Task set:
1 - Decide whether each statement agrees with the review of Black Five, answering yes or no and quoting the deciding words from the review: (a) The reviewer found it easy to tell when Penn's flashbacks began and ended. (b) Penn's protective veil is expected to fall on her eighteenth birthday. (c) The reviewer suspects the characters from Nighmerianotte were the ones who never used contractions.
2 - Carry on writing the review of Black Five, picking up after its last sentence.
-- start of Text segment --
Review of Black Five by J. Lynn Bailey

No one ever accused Penelope Jackson of being normal, nor did they suspect the dark secret she keeps. A dangerous web of deceit and secrecy unravels when news of a stranger’s death put Penn on a collision course with the very person she’s been hidden from her entire life. Her fragile world is shaken to its core with the sudden arrival of Vacavious’s Morterros, and she soon discovers the bizarre and magical world surrounding her seemingly ordinary life.  No one is who they claim to be, including those closest to Penn. A mysterious security detail emerges from the shadows, scrambling to protect her as powerful forces await the fall of her protective veil on her eighteenth birthday. Penn prepares to fight against unseen villains before it’s too late. The world of Nighmerianotte and its population depends on her survival, for she is the Sanguine, the Black Five.


I feel really conflicted about this book. There were a lot of things that I loved, but also a lot of things I didn’t like at all.

First of all, it seems like no editor was involved with this at all. There were tons of errors – quotation marks missing, double quotation marks in some points, wrong homophones being used, words missing, etc. I understand that it’s pretty difficult to catch every mistake, but there were so many. It was downright distracting at times.

Another thing is that through the first half of the book so, the main character, Penn, experiences a lot of flashbacks and it was often really hard to tell when the flashback was starting or ending. I think this could have been easily avoided by using a different font or something simple like that.

I had a similar problem at times trying to figure out who was talking. There were several times where I just had no clue who was saying what.

Something stylistically that kind of annoyed me was that contractions were used sometimes, but not all the time. I couldn’t really tell, but I think the characters from the actual fantasy world, Nighmerianotte, were the ones who never used contractions. So maybe Bailey was trying to make them sound “old” but it felt choppy and robotic.
-- end of Text segment --
-- start of Extracted entries --
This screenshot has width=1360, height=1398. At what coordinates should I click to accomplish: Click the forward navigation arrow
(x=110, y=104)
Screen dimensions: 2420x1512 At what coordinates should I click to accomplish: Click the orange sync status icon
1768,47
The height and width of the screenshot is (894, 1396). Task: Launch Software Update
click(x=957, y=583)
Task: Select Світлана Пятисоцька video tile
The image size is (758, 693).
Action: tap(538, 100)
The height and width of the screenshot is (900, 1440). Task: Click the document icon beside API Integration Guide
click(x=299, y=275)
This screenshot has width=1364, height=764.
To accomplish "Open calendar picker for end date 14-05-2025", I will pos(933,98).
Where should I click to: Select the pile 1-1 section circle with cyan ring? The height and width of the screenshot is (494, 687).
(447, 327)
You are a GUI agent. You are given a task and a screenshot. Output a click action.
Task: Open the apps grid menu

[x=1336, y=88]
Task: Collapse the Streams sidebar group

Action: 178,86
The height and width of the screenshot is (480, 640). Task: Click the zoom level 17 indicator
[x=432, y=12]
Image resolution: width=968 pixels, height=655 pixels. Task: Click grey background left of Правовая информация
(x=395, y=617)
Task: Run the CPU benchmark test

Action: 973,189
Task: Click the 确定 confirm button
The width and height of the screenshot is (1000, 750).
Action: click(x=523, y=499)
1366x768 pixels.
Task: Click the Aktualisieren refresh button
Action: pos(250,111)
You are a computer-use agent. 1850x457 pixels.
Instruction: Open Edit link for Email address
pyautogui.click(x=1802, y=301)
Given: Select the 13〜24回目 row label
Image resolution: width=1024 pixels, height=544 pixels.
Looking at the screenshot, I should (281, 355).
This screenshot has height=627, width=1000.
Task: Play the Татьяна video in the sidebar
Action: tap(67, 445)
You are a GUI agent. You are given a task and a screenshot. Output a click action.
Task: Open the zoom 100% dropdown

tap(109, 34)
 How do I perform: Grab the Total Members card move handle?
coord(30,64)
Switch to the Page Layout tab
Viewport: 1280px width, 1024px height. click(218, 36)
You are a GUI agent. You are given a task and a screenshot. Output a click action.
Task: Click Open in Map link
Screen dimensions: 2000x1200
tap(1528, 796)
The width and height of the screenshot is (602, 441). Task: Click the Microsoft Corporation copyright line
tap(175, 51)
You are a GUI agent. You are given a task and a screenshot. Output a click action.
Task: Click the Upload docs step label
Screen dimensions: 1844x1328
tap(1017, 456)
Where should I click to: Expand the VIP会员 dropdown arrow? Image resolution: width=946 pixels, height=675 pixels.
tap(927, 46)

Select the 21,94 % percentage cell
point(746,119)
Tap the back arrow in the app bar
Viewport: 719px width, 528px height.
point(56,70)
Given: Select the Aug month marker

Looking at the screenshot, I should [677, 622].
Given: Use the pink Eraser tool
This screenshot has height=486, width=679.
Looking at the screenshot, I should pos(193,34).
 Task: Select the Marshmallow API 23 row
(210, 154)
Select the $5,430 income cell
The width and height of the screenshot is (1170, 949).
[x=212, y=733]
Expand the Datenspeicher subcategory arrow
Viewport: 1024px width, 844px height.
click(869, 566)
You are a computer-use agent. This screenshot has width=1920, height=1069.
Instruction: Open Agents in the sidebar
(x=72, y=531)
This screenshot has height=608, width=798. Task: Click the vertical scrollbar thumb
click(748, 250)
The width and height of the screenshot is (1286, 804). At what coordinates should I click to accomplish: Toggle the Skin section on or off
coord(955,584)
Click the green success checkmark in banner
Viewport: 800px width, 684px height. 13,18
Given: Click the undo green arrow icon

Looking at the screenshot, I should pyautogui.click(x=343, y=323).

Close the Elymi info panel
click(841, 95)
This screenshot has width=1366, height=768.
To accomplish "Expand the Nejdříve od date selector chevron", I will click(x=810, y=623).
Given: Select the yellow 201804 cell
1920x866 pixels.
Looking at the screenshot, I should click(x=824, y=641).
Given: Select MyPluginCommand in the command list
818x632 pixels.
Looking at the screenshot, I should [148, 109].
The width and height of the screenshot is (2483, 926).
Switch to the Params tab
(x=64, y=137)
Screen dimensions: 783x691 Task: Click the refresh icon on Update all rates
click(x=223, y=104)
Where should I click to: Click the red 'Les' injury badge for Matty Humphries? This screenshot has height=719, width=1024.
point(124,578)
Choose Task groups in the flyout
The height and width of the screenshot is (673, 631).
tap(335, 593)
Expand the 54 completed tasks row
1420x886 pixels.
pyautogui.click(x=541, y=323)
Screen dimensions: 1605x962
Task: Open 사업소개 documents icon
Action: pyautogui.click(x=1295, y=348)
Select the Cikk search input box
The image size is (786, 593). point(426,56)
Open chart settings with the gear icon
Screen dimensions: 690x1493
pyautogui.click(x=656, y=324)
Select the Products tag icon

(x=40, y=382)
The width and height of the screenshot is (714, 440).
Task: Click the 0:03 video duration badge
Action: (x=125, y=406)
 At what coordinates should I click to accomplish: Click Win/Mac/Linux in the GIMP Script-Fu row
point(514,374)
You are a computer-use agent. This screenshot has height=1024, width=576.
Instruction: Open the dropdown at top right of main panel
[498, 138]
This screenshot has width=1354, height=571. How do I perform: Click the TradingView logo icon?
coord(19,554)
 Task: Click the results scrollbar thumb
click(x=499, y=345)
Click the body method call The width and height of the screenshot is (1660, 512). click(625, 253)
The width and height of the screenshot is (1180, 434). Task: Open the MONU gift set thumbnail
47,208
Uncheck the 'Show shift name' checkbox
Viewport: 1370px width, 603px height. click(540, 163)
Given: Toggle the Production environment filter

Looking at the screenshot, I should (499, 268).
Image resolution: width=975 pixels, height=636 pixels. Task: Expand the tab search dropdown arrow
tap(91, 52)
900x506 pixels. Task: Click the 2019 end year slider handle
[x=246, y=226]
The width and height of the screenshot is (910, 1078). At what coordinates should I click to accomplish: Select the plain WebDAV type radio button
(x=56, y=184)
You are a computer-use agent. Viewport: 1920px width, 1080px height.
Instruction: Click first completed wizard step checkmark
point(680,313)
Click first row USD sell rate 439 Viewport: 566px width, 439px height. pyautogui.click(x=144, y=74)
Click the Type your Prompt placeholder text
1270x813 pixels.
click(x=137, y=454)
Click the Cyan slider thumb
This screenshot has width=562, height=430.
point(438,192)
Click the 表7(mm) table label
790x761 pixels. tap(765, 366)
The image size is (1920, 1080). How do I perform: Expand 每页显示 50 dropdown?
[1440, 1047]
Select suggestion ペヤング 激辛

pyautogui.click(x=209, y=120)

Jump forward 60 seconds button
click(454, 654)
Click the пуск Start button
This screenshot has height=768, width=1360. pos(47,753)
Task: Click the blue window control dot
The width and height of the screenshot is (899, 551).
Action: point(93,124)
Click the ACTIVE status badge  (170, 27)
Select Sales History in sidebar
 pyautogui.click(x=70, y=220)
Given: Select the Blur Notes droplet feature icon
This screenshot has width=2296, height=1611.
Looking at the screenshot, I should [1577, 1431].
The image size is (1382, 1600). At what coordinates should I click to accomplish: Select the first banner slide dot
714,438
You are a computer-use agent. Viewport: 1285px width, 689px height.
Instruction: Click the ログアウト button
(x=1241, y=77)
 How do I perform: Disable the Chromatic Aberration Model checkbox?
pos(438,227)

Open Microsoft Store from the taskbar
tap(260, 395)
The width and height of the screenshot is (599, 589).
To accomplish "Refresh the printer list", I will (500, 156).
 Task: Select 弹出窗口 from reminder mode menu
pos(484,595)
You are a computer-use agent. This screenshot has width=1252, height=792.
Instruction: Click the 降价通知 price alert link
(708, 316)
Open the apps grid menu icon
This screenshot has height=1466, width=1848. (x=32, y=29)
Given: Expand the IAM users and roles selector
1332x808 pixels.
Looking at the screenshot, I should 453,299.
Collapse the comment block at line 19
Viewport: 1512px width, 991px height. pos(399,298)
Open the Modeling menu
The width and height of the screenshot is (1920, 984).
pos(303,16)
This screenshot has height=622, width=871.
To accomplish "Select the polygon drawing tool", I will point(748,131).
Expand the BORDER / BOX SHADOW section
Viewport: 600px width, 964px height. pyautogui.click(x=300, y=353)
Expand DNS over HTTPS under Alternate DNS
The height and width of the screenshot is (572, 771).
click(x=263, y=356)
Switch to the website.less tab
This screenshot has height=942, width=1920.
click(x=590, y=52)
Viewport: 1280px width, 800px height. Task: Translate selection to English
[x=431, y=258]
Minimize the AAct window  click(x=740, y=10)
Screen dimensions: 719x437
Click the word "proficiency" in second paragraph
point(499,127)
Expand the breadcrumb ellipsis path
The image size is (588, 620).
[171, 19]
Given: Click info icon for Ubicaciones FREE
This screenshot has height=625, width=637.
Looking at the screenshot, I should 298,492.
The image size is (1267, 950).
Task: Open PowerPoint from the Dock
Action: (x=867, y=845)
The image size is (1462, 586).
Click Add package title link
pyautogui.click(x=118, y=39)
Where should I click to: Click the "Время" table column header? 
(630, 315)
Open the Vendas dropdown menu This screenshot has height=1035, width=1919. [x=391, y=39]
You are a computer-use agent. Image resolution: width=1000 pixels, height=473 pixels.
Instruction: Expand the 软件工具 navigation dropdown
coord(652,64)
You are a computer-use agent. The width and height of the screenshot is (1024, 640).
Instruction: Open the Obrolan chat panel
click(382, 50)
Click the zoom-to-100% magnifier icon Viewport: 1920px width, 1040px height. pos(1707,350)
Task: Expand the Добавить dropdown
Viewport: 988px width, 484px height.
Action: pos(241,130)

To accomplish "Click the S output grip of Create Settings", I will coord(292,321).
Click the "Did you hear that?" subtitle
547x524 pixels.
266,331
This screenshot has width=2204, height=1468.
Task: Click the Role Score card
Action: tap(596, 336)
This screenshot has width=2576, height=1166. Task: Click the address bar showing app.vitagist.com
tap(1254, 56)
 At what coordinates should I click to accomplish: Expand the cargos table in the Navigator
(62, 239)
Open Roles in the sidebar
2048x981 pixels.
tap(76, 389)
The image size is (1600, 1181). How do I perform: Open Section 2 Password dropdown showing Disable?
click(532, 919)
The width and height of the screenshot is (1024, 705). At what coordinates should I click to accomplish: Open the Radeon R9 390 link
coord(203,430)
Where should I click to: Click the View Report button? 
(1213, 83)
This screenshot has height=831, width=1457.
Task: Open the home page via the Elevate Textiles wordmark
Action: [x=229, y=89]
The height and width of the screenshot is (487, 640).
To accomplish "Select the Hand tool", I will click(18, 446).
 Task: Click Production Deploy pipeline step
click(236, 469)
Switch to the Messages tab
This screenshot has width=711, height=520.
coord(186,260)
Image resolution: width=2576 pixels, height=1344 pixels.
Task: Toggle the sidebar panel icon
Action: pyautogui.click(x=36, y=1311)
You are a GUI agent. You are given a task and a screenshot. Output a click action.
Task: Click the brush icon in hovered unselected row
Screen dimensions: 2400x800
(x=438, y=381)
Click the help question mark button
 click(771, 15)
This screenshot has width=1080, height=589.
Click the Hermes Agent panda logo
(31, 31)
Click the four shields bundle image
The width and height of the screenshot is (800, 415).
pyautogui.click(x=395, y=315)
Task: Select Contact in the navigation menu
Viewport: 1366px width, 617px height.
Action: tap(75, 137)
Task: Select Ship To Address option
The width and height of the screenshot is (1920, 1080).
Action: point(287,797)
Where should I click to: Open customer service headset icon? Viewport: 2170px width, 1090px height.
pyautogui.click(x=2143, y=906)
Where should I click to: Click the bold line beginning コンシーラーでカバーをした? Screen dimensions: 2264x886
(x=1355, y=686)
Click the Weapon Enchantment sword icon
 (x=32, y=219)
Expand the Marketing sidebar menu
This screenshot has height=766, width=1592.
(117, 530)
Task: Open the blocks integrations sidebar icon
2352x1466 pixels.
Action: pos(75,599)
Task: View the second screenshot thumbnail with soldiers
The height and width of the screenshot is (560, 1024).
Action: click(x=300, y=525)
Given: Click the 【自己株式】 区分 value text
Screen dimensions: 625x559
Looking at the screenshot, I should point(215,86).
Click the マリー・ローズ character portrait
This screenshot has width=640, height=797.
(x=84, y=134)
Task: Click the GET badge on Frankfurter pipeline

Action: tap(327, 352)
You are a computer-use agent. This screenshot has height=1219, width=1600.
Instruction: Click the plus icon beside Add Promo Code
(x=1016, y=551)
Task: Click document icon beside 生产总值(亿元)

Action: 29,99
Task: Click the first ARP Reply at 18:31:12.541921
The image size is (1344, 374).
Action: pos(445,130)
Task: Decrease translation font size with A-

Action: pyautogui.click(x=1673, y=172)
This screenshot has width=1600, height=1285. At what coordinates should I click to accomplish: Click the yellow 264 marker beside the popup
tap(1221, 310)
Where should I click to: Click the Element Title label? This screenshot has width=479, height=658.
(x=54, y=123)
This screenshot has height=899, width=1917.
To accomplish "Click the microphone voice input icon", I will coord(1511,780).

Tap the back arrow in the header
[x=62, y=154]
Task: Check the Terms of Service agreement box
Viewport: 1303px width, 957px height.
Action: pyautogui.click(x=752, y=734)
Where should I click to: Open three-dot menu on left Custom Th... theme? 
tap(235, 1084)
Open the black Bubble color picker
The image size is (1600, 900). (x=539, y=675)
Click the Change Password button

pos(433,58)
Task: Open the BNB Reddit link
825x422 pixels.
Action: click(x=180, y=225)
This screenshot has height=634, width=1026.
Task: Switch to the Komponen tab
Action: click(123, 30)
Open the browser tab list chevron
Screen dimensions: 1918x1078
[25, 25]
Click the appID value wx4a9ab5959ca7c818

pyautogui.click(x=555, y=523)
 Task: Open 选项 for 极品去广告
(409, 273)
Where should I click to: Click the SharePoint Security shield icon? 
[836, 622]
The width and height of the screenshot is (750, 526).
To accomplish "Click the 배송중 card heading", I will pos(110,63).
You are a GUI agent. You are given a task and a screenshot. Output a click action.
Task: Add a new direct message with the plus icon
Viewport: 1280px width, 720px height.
-- end of Extracted entries --
Expected outputs:
1 -
(a) No: "it was often really hard to tell when the flashback was starting or ending."
(b) Yes: "powerful forces await the fall of her protective veil on her eighteenth birthday."
(c) Yes: "I think the characters from the actual fantasy world, Nighmerianotte, were the ones who never used contractions."

2 -
One more thing that I didn’t like was that when Penn finds out that she’s the Black Five and from Nighmerianotte, she’s given a journal that her dad wrote that basically describes and explains all the different species of Nighmerianotte. This turns out being a really long chapter that is presenting so much information that it was really hard to remember all of it, but nothing in it is ever explained at another point. So you basically can remember it from this really long (and frankly, boring) chapter or you’ll just be kind of confused a bit. I think it would have been better for the people who are training Penn to explain things here and there, rather than presenting all of that information at once.

Because of all these things, I had trouble enjoying the story as much as I could have. But there were still a lot of things that I did like.

The plot, while a bit cliche (“normal” teenage girl finds out she’s the only one that can save the world),was still interesting and enjoyable. Penn is a pretty likable character and she had a traumatic childhood that left her with anxiety and I found that anxiety to be really relatable and it made me connect to her more than I think I would have otherwise. (I was a bit disappointed that it was never explicitly described as anxiety, but oh well.)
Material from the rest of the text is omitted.